Miller returned to San Francisco State University to concentrate in drawing and painting. After a year, he transferred to the University of California, Irvine and explored different avenues of art and graduated with honors.
“I was a half credit short of Summa Cum Laude,” he said. “I was a great student. I was studying something I love.”
With stellar grades and a newfound appreciation for art, Miller attended the University of Southern California (USC) to receive a Master of Fine Arts.
“The funny thing about USC is that I applied at the last possible moment,” he said. “I literally slid the application under the door. I drove all the way down there, because I knew it wouldn’t get there by mail.”
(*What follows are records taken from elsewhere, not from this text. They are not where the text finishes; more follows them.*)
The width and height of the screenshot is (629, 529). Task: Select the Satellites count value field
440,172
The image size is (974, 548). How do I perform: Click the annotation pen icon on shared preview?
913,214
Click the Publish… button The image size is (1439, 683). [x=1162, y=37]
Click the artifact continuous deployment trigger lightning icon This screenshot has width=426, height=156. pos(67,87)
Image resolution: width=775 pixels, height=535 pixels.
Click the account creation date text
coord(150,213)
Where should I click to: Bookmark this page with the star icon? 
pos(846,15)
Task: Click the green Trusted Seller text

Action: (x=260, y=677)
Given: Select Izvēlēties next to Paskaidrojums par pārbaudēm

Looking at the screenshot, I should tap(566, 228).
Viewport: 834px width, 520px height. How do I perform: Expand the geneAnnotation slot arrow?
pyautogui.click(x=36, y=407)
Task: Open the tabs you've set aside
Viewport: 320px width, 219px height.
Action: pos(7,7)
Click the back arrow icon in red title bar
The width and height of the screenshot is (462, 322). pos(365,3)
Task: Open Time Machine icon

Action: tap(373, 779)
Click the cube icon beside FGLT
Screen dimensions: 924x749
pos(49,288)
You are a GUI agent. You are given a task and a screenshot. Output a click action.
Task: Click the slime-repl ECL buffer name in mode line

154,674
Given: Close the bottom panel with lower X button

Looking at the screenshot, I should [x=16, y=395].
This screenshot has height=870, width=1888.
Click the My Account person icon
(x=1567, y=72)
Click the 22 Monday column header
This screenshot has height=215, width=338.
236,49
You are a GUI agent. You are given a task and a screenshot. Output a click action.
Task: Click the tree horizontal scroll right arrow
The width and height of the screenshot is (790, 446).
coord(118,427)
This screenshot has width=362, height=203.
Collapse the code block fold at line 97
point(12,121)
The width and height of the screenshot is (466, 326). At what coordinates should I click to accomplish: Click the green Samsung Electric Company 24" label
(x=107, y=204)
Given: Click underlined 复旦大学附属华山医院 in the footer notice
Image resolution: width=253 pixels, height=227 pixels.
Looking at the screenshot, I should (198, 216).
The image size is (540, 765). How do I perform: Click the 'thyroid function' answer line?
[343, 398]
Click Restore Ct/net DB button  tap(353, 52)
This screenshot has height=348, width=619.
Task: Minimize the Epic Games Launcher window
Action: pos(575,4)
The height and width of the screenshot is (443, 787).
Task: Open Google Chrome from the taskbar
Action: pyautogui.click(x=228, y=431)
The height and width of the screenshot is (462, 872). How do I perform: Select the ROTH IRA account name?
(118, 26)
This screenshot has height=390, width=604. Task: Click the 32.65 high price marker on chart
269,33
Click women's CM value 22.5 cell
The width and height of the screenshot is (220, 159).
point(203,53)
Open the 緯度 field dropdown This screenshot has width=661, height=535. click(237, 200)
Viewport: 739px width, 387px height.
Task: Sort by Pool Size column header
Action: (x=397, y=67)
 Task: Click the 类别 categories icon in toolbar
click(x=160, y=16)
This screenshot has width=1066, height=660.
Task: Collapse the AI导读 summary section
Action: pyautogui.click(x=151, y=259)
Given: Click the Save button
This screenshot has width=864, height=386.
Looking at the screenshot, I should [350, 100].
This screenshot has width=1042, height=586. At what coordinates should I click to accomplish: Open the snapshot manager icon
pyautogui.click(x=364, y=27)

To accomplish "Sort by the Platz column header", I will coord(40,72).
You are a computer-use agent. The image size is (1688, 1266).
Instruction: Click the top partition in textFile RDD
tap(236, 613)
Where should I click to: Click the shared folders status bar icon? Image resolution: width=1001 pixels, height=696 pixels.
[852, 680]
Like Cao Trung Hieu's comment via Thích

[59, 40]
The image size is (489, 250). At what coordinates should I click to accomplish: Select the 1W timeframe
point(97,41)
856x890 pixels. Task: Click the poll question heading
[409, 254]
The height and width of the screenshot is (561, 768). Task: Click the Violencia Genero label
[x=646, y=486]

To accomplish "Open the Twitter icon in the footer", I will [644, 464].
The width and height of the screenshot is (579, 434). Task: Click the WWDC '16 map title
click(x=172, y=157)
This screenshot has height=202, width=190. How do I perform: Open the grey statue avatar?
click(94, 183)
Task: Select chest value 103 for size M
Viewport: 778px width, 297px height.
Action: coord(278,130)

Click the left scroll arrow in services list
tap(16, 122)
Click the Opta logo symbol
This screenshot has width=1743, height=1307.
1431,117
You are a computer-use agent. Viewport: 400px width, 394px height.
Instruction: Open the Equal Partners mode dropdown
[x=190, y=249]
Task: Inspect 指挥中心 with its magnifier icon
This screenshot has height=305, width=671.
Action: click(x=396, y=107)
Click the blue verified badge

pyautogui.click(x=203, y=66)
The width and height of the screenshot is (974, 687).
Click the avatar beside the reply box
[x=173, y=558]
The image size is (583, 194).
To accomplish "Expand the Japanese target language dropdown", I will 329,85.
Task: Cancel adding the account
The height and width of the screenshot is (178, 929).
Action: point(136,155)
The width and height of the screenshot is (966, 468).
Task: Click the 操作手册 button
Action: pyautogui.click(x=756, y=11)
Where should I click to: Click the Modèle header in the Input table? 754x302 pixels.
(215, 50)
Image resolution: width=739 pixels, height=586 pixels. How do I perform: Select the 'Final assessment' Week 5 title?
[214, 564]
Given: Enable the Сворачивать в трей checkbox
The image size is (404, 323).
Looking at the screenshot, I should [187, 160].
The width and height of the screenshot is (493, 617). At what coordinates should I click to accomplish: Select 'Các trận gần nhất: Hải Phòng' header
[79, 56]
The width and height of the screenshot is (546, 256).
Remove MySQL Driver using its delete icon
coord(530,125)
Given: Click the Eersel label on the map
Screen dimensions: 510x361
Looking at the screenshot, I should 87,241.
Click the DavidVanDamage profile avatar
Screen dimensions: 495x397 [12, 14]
Before his arrival at Cal Poly in 1997, Miller taught at USC, California State University, Long Beach and Pomona College. He said he prefers liberal arts schools because of the multiplicity offered.
Now that Miller is settled in San Luis Obispo, he primarily teaches drawing classes, his favorite being life drawing.
“I also really enjoy teaching idea development classes,” he said. “I really love the conceptual aspects of art.”
Miller’s exhibit at Cuesta College is an installation he described as a participatory art environment, rather than a museum where attendees sit and look at art. All of the work is brand new and consist of watercolors on vellum, which Miller said he chose because “it is the most difficult material to work with, and I like a challenge.”
The work displayed in the exhibit is in both black and white and color. The black and white pieces are conceptual and inspired by more concrete ideas, he said. The color pieces are inspired by his travels in Southeast Asia and incorporate a lot of Buddhist and Thai influences.
Miller also said he was heavily influenced by “Naked Lunch” author William S. Burroughs.
“He’s a zen master,” he said. “But he’s also brutally honest.”
With installations, the art is not only in the pieces, but in the way they are displayed, he said. Miller plays with the way paintings hang and the way the audience experiences his show for every different show.
“That aspect of installation is very experimental,” he said. “It puts me in a position to fail, which is kind of terrifying.”
This flexibility adds to his idea that the show doesn’t have one specific meaning to him.
“I took a lot of risks here, and there are several themes mixed in my work,” he said. “There’s not one stable meaning throughout.”
Miller said he was especially excited about this show because it’s his hometown exhibit. He even turned down a show in Los Angeles to hold this exhibit.
Showing at Cuesta has broadened his influence because students on the Cal Poly campus are familiar with and admire his work, Miller said.
Art and design freshman Lydia Baik plans to visit the installation after seeing photographs of the pieces included in it.
“It’s so inspiring to see (that) the person teaching you is also out there in the art world,” she said. “It’s really exciting to see that.”
Not only do students appreciate Miller’s work, but they appreciate his talent for teaching as well.
Art and design junior Kelsey Rieger said it’s not too common to find someone like that.
“I love Michael as a teacher, and I also really love his work,” she said. “I can’t say that about everyone.”
Miller’s installation is open from 11 a.m to 4 p.m. Monday through Friday.